(Faith And Industry 2003)
Un disco fresco fresco e divertente.
Non ci sono molte altre parole per definire il lavoro di questo ragazzo d’origine irlandese di 19 anni , che sicuramente farà sul serio, ma che sembra aver fuso tutti i suoi probabili amori ed aver creato un ibrido piacevole e spassoso.
Ci sono i cori e voci che spesso si avvicinano ai Depeche Mode in To The Lighthouse e A Boy Like Me, c’è qualcosa che ricorda Morrisey, ma il tutto è condito da basi che sono, ovviamente, al passo coi tempi, vedi Bloodbeat; senza nessuna preoccupazione possiamo sentire uno sull’altro ritmi tecno, oppure hip hop, assieme a cori degni della migliore tradizione pop inglese. In più sin dall’inizio Patrick gioca, a cominciare dal suo nome, tanto da intitolare il suo album ‘Lycanthropy’, e poi riempe di ululati il disco, come d’altronde non sono da meno i suoi gridolini tra un pezzo ed un altro: sembra così tranquillo ed a suo agio da scherzare senza alcuna remora, si lascia andare ad esploit che condiscono quasi ogni brano di quel “qualcosa” che lo rende piacevole ad ogni ennesimo ascolto.

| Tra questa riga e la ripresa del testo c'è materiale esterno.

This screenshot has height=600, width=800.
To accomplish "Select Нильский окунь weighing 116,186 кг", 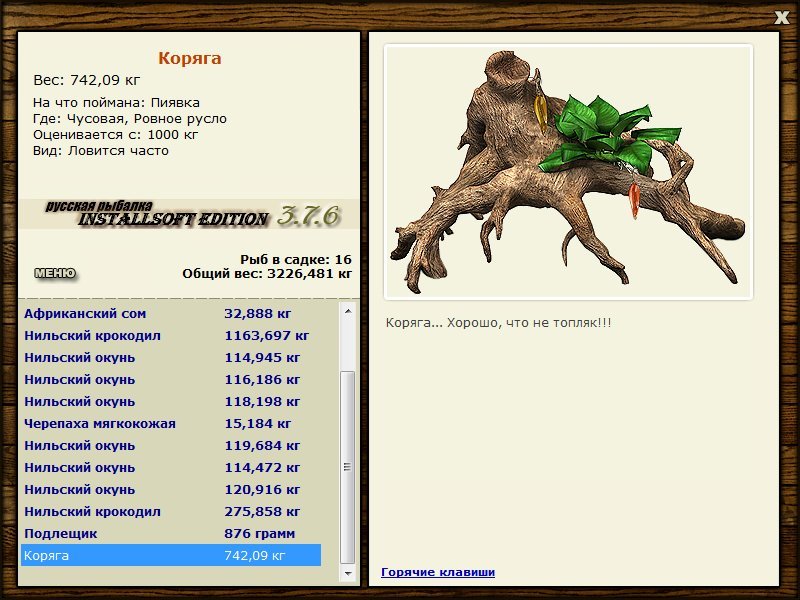I will tap(171, 380).
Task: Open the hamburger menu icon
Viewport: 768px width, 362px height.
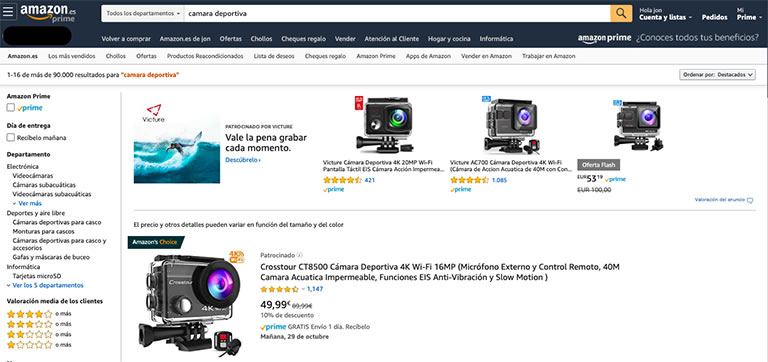Action: 8,12
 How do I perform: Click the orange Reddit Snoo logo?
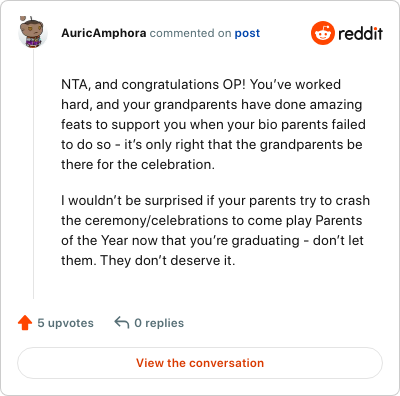322,33
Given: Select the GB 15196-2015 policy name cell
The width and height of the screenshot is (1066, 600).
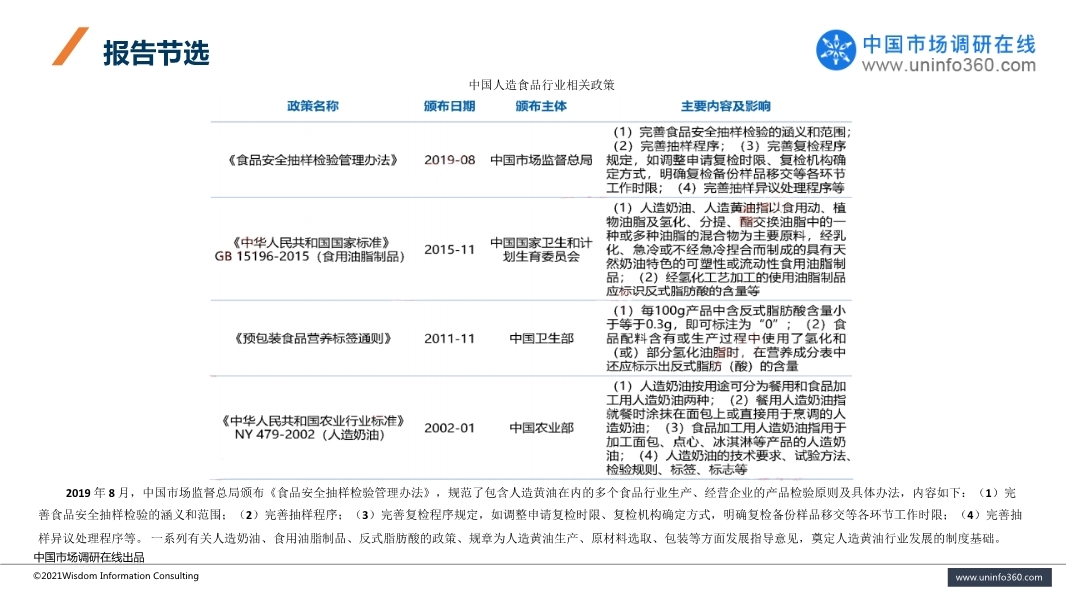Looking at the screenshot, I should pos(312,249).
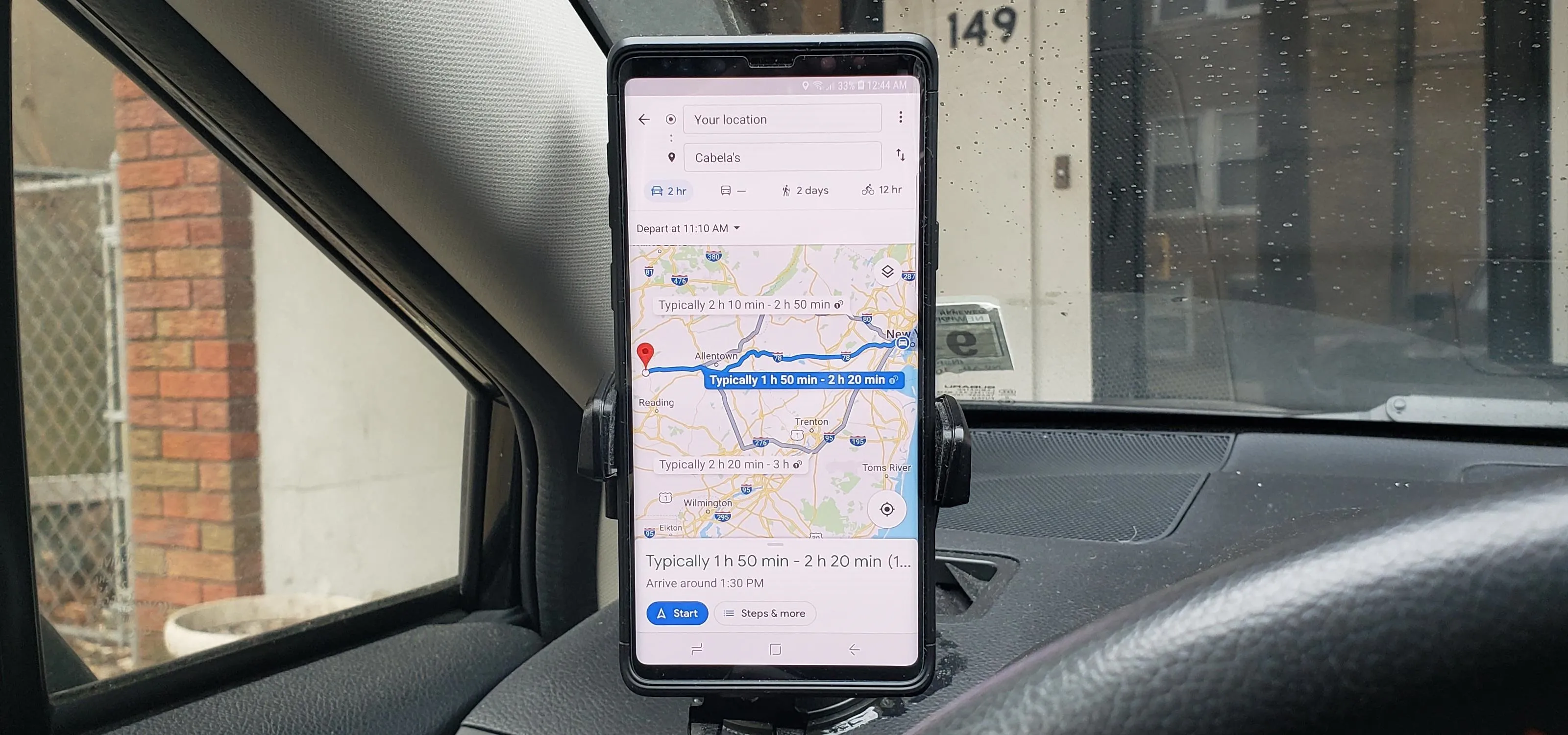The image size is (1568, 735).
Task: Select the Cabela's destination field
Action: [x=783, y=157]
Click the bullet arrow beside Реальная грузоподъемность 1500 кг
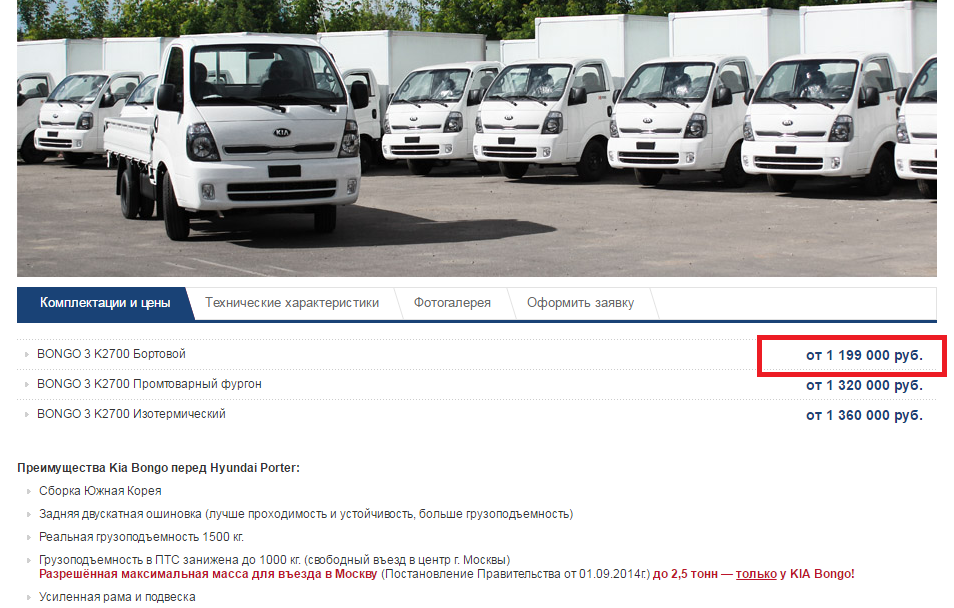This screenshot has height=608, width=954. (29, 537)
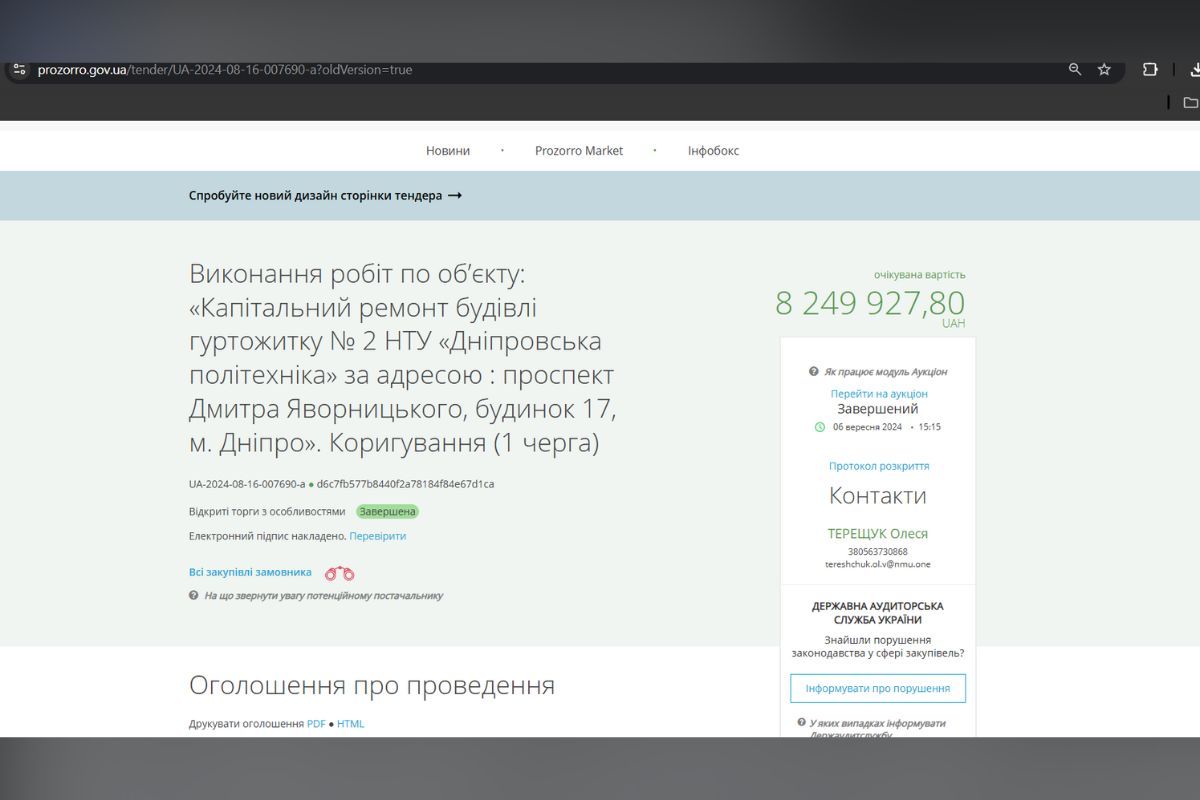Select 'Prozorro Market' in the navigation

click(x=580, y=150)
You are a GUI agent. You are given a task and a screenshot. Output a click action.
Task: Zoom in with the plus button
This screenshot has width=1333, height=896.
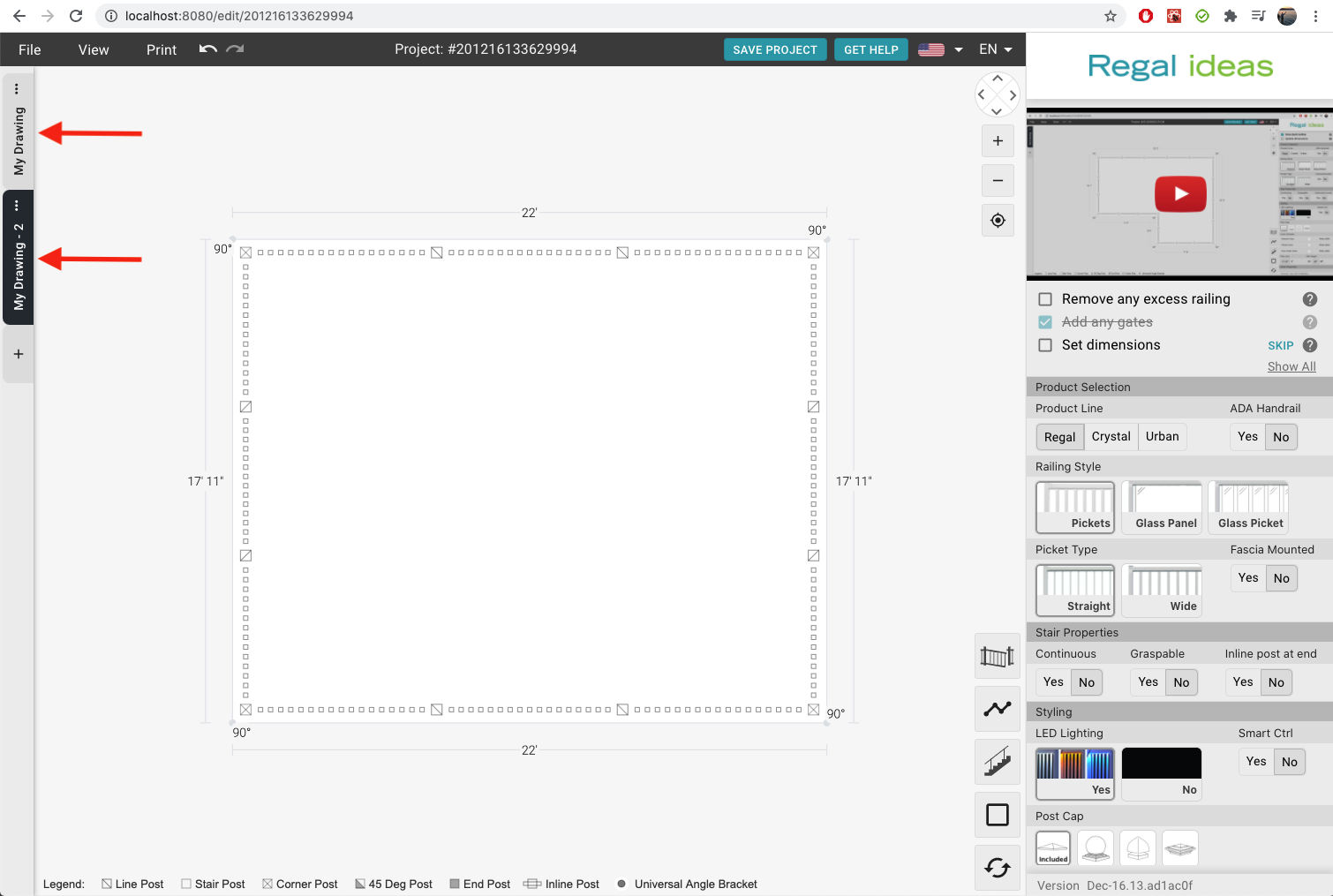click(998, 141)
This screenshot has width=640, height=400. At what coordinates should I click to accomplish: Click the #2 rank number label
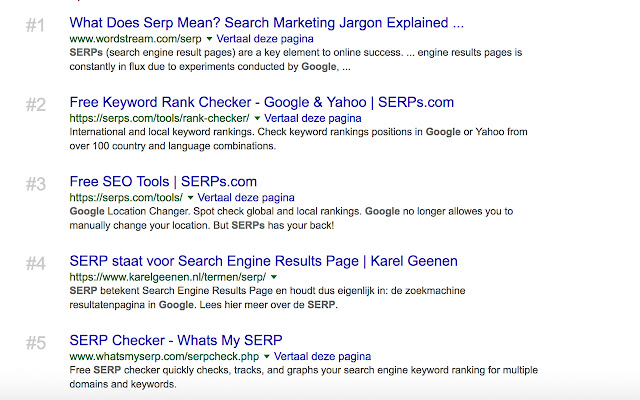(35, 105)
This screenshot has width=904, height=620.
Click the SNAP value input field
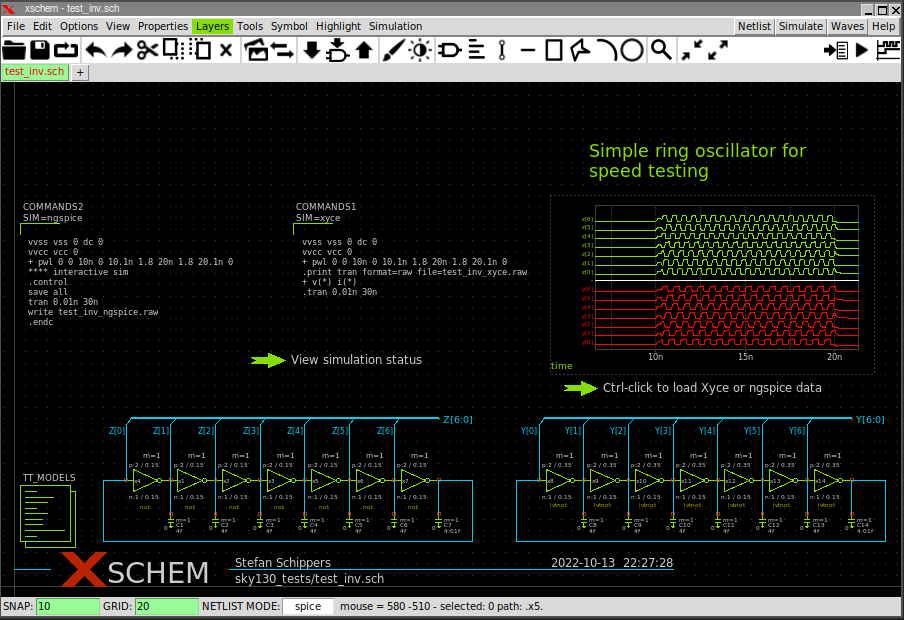click(x=68, y=606)
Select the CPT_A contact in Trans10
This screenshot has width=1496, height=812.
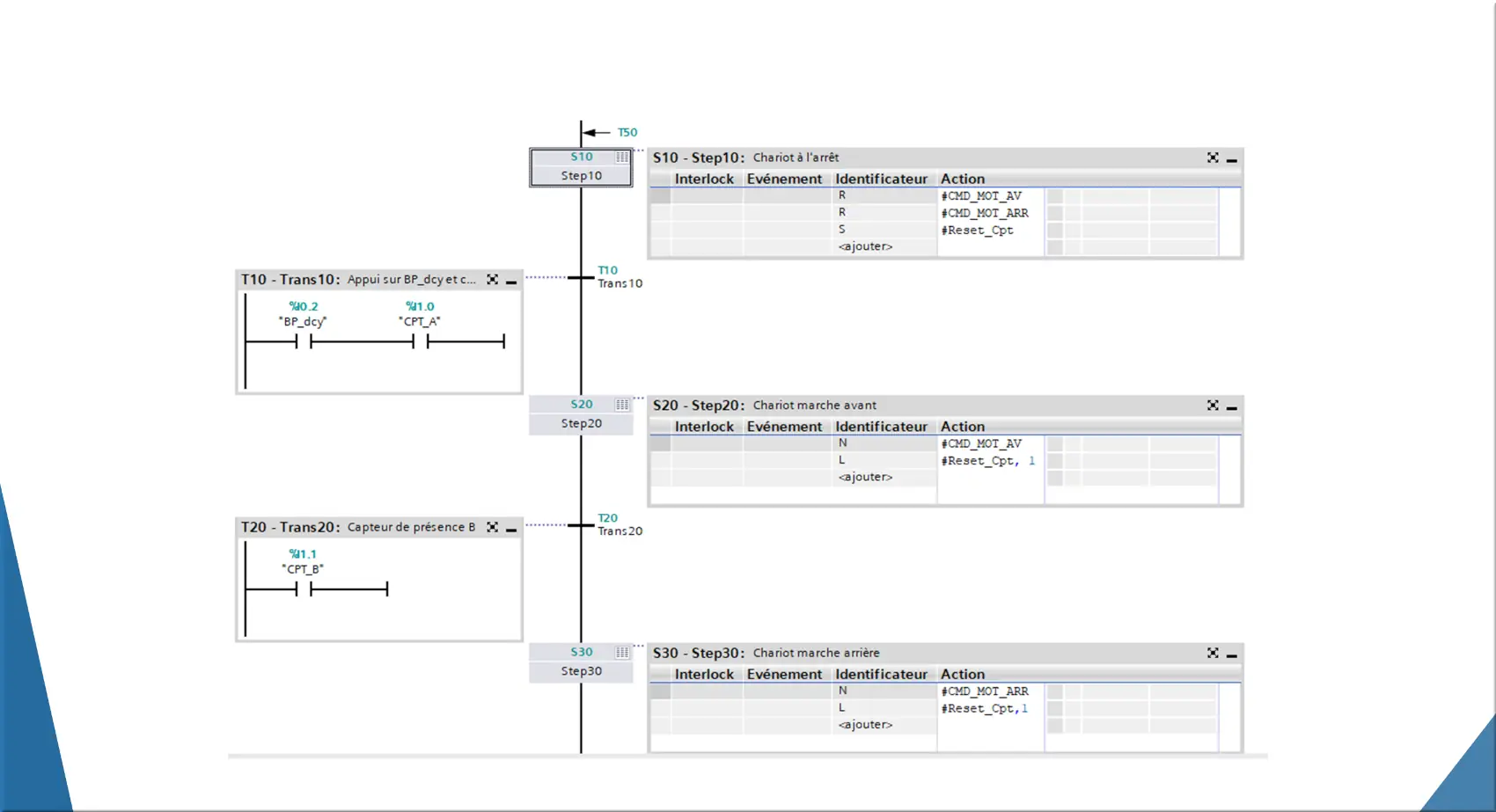(x=421, y=340)
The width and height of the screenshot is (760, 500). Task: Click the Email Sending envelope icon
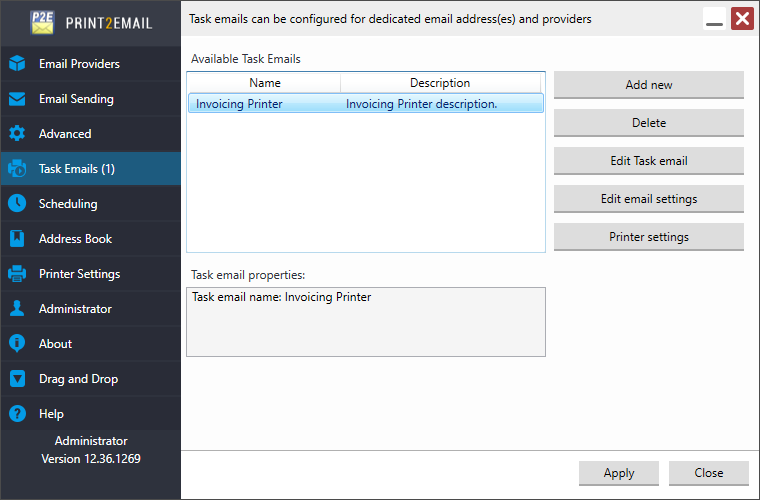(17, 99)
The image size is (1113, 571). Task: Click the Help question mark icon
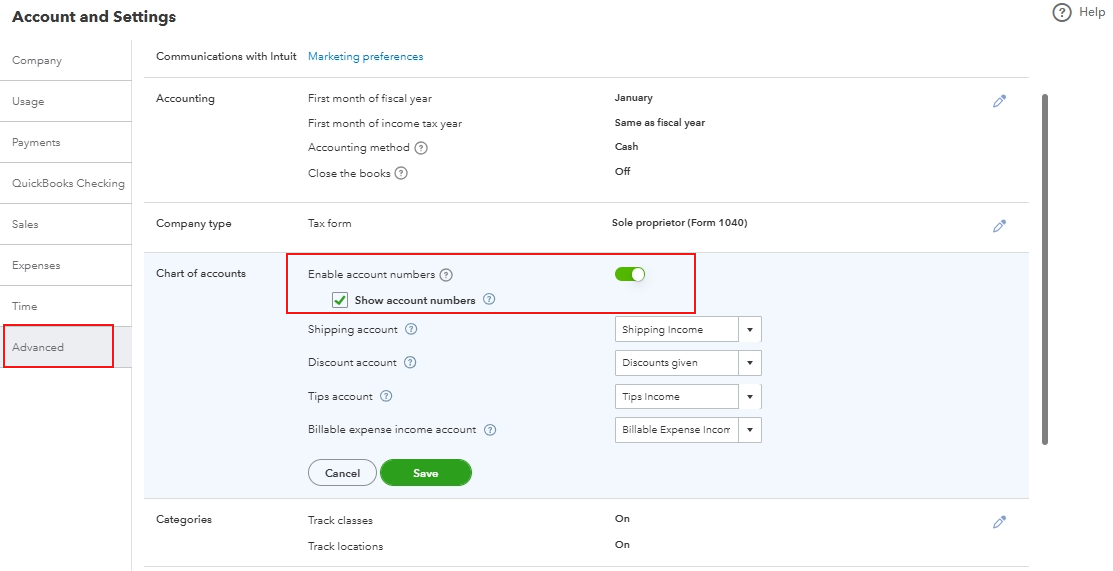click(1062, 13)
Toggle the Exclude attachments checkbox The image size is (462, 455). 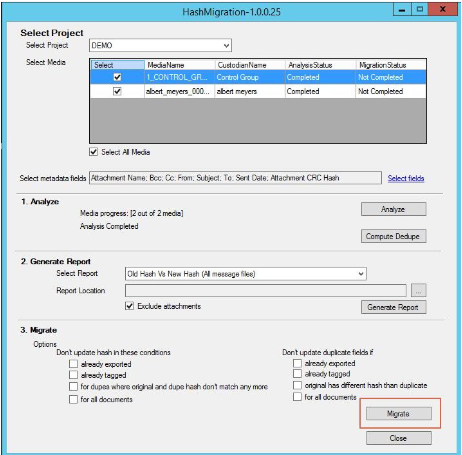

Infatti trattandosi fondamentalmente di materia pop riarrangiata, come dicevamo, con piglio ballabile ed attuale, spunta sempre, qui e là, quell’espediente che la volta precedente non si era colto, quegli archi e certe chitarrine quasi folk Pigeon Song che la volta prima non avevamo riconosciuto.
E visto che sempre di qualcosa vicino al pop si sta parlando, non potevano mancare piacevolissimi brani più simili ad una ballata Demolition. Ed anche in questo caso ci troviamo di fronte a pezzi ben costruiti, ben arrangiati, e, non smetto di dirlo, ben cantati.
‘Lycanthropy’ è un disco consigliatissimo e folgorante, che rimane piacevole ed interessante anche dopo il primo ascolto perche la sua alchimia di synth molto anni ’80, senso ritmico decisamente più moderno The Chilcatcher, London, strumentazione classica che annovera chitarre, chitarrine, organetti e tutto quanto può far parte della tradizione musicale anglosassone ‘Lycanthropy’ viene esaltato da un attegiamento piuttosto personale: abbiamo già detto della voce, che non esita a scherzare con se stessa, e con i suoi stessi modelli. C’è da aggiungere che il nostro taglia e cuce loop ritmici, voci, suoni vari, con un fare apparentemente approssimativo, conferendo al suo lavoro quel senso di sporcizia, che rende il tutto un pò garage.
Finalmente qualcosa che non esito a definire giovane, in ogni senso.